Data for processing:

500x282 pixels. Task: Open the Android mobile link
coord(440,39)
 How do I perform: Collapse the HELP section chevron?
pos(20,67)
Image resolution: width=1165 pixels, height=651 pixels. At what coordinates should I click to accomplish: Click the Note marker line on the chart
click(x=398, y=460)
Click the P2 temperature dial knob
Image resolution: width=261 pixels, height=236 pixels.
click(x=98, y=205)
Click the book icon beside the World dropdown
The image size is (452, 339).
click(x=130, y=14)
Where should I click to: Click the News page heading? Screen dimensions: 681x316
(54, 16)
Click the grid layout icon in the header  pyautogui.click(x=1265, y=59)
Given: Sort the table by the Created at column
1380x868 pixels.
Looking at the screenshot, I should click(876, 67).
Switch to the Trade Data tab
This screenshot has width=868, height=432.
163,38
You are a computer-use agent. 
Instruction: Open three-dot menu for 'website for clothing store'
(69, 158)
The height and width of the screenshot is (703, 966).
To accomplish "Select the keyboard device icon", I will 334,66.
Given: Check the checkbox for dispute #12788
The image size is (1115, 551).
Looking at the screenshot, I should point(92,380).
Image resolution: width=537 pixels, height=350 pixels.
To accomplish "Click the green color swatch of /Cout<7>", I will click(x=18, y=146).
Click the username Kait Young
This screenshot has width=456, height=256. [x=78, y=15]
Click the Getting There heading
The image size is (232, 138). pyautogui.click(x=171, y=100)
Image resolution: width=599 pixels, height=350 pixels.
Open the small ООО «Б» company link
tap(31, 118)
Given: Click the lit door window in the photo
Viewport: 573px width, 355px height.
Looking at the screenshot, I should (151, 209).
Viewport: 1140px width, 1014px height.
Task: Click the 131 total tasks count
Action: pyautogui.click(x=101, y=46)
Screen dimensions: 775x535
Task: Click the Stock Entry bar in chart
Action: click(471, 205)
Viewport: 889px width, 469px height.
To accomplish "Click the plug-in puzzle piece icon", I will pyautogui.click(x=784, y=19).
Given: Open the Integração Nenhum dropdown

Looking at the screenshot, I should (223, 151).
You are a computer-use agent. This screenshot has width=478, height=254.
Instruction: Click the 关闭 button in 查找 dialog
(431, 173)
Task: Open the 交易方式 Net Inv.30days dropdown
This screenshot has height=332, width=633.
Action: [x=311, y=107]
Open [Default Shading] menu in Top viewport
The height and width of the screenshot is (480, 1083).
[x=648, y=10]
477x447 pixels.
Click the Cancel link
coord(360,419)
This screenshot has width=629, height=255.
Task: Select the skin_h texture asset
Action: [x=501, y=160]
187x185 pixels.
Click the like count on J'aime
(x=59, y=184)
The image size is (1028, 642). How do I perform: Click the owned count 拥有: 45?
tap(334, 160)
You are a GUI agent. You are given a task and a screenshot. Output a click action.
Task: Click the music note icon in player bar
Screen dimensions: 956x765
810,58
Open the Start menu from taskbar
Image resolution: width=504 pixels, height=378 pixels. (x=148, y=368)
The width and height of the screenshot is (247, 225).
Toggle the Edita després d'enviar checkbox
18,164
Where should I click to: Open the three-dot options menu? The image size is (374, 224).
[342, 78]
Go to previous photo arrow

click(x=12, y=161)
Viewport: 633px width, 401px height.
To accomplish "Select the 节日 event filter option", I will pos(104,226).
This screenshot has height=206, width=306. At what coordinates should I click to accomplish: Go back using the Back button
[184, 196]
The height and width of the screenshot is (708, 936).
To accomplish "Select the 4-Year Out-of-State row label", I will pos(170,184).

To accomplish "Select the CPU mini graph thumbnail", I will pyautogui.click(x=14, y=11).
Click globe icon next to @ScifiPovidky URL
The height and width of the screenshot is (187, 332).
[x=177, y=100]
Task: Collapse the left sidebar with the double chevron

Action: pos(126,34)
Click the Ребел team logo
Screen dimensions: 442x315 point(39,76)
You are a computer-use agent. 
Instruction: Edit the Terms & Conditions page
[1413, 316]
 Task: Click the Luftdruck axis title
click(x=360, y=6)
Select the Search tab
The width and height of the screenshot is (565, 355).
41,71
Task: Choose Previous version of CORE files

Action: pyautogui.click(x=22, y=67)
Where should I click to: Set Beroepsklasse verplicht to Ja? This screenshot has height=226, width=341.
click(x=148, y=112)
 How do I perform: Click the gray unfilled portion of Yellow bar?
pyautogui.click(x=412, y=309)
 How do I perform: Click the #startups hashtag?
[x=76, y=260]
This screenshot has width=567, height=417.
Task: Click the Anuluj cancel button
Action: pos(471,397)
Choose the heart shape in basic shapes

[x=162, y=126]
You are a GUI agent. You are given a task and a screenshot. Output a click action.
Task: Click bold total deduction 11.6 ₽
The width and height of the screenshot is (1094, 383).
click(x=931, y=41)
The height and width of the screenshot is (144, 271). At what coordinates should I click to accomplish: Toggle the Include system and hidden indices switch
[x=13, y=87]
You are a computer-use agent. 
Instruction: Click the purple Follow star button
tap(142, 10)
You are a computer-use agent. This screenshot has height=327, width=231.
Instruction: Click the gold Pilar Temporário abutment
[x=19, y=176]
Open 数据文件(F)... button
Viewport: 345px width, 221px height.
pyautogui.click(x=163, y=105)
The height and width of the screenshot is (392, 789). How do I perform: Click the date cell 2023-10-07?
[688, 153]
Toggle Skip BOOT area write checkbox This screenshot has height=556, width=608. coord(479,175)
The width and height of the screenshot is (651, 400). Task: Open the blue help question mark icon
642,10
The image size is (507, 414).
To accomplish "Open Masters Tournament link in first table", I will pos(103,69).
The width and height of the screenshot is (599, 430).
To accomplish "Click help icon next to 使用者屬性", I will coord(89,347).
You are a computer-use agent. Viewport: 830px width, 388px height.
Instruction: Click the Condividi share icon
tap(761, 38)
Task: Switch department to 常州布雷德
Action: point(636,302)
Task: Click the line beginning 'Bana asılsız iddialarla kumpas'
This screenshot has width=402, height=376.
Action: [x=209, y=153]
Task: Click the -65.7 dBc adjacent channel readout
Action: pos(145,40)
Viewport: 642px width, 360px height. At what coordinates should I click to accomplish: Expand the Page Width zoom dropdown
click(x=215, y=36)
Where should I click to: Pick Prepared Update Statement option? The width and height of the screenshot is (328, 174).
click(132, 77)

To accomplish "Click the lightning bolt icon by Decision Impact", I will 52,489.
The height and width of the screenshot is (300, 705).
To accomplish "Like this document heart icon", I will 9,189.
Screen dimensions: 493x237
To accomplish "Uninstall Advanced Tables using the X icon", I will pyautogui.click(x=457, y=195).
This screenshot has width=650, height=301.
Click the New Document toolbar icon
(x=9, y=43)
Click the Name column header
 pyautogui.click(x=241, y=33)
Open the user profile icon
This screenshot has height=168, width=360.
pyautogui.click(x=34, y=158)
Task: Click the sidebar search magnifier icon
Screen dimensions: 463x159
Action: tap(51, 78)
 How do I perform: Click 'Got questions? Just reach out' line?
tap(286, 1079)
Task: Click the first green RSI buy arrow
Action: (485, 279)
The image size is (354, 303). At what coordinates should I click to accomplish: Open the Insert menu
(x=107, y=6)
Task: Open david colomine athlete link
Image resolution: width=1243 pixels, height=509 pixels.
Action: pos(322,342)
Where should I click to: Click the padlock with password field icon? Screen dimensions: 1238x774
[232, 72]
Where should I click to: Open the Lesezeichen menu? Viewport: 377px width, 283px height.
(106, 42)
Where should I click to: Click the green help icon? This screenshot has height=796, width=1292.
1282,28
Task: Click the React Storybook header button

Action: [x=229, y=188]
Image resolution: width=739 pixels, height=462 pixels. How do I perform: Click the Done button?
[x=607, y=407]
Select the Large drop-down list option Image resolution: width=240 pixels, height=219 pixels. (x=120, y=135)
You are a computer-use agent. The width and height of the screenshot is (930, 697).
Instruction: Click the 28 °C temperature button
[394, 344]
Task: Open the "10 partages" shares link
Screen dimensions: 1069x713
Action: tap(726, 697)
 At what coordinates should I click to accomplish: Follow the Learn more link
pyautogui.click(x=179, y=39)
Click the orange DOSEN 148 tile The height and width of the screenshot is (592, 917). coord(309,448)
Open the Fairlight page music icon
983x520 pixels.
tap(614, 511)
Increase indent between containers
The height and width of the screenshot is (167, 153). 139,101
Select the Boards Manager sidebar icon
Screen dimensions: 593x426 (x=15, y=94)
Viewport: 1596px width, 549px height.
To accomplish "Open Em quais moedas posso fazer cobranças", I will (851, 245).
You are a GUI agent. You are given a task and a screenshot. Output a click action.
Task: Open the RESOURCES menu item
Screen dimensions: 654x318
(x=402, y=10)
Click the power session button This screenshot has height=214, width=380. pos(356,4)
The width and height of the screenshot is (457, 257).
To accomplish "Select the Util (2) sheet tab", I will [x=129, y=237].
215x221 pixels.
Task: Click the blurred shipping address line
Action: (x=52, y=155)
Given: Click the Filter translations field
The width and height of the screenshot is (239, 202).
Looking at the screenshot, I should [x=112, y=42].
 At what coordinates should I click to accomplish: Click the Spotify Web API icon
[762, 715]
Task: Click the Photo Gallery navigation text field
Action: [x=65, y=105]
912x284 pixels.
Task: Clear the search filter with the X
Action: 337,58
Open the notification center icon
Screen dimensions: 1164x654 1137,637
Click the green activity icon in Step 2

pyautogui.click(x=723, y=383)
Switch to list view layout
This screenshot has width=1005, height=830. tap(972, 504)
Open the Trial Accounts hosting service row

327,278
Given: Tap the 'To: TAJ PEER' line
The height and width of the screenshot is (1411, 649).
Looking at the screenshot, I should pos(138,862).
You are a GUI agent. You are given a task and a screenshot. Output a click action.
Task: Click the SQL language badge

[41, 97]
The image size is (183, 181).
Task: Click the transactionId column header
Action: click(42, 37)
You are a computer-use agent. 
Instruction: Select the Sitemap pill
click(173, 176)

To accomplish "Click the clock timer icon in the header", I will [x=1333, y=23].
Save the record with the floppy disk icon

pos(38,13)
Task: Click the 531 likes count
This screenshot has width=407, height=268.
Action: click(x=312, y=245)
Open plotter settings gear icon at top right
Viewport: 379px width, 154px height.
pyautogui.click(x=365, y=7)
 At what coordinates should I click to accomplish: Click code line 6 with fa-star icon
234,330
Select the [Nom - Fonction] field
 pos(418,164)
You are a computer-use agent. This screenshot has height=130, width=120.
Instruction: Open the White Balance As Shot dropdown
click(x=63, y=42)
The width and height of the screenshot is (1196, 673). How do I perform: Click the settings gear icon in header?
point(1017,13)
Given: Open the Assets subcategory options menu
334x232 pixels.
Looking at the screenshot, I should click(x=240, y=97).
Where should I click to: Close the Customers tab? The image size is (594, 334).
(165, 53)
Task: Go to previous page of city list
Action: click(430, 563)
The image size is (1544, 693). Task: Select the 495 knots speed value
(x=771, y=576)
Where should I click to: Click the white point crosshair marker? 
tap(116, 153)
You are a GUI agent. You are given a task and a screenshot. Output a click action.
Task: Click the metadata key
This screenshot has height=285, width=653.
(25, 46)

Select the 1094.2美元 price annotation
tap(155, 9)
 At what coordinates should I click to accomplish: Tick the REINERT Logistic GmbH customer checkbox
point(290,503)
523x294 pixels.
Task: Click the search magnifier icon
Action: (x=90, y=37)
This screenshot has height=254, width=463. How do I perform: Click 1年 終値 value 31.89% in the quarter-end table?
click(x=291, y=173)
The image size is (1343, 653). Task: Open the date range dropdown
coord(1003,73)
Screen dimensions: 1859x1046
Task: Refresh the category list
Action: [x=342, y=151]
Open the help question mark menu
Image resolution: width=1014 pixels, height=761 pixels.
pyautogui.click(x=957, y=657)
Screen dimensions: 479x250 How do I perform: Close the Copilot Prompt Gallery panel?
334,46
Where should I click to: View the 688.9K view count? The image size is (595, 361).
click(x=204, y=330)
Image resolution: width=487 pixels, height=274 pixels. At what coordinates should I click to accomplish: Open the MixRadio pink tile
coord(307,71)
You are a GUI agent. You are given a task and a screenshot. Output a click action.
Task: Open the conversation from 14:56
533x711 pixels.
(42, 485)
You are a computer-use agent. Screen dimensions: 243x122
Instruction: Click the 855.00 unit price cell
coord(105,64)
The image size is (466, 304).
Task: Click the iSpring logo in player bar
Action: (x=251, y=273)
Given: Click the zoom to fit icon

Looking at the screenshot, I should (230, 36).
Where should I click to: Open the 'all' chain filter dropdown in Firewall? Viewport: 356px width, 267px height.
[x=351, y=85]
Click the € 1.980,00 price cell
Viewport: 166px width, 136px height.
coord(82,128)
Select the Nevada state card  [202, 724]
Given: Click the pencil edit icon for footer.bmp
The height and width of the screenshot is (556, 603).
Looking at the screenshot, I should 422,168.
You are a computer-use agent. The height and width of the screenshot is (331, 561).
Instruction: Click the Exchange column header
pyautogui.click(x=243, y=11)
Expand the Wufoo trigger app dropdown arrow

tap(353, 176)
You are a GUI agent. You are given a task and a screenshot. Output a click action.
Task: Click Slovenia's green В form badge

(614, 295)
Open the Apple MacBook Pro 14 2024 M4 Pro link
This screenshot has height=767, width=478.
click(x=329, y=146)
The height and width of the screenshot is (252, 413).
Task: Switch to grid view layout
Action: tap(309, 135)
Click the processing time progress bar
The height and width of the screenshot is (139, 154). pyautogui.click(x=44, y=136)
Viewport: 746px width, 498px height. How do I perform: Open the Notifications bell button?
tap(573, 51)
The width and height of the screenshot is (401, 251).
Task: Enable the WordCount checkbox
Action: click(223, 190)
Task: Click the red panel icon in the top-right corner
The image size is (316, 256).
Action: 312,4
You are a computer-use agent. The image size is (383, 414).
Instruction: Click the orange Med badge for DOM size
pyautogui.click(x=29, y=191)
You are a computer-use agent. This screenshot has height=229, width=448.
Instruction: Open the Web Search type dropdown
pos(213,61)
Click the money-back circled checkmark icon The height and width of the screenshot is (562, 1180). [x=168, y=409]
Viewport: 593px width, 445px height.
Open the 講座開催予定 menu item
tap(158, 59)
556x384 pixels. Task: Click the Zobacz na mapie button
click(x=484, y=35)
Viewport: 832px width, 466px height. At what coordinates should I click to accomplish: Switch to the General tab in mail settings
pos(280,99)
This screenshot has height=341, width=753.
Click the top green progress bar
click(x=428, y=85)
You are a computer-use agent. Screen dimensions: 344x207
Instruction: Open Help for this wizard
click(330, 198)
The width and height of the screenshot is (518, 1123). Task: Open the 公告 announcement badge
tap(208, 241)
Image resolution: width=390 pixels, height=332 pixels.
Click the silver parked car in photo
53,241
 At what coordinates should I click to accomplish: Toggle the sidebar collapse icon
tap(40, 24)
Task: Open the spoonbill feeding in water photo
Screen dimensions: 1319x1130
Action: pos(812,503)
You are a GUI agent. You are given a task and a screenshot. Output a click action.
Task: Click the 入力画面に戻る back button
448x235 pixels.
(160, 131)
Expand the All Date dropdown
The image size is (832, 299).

Work order: Show each line of the material holding "right".

Solution for this problem:
Open plotter settings gear icon at top right
Task: Click the red panel icon in the top-right corner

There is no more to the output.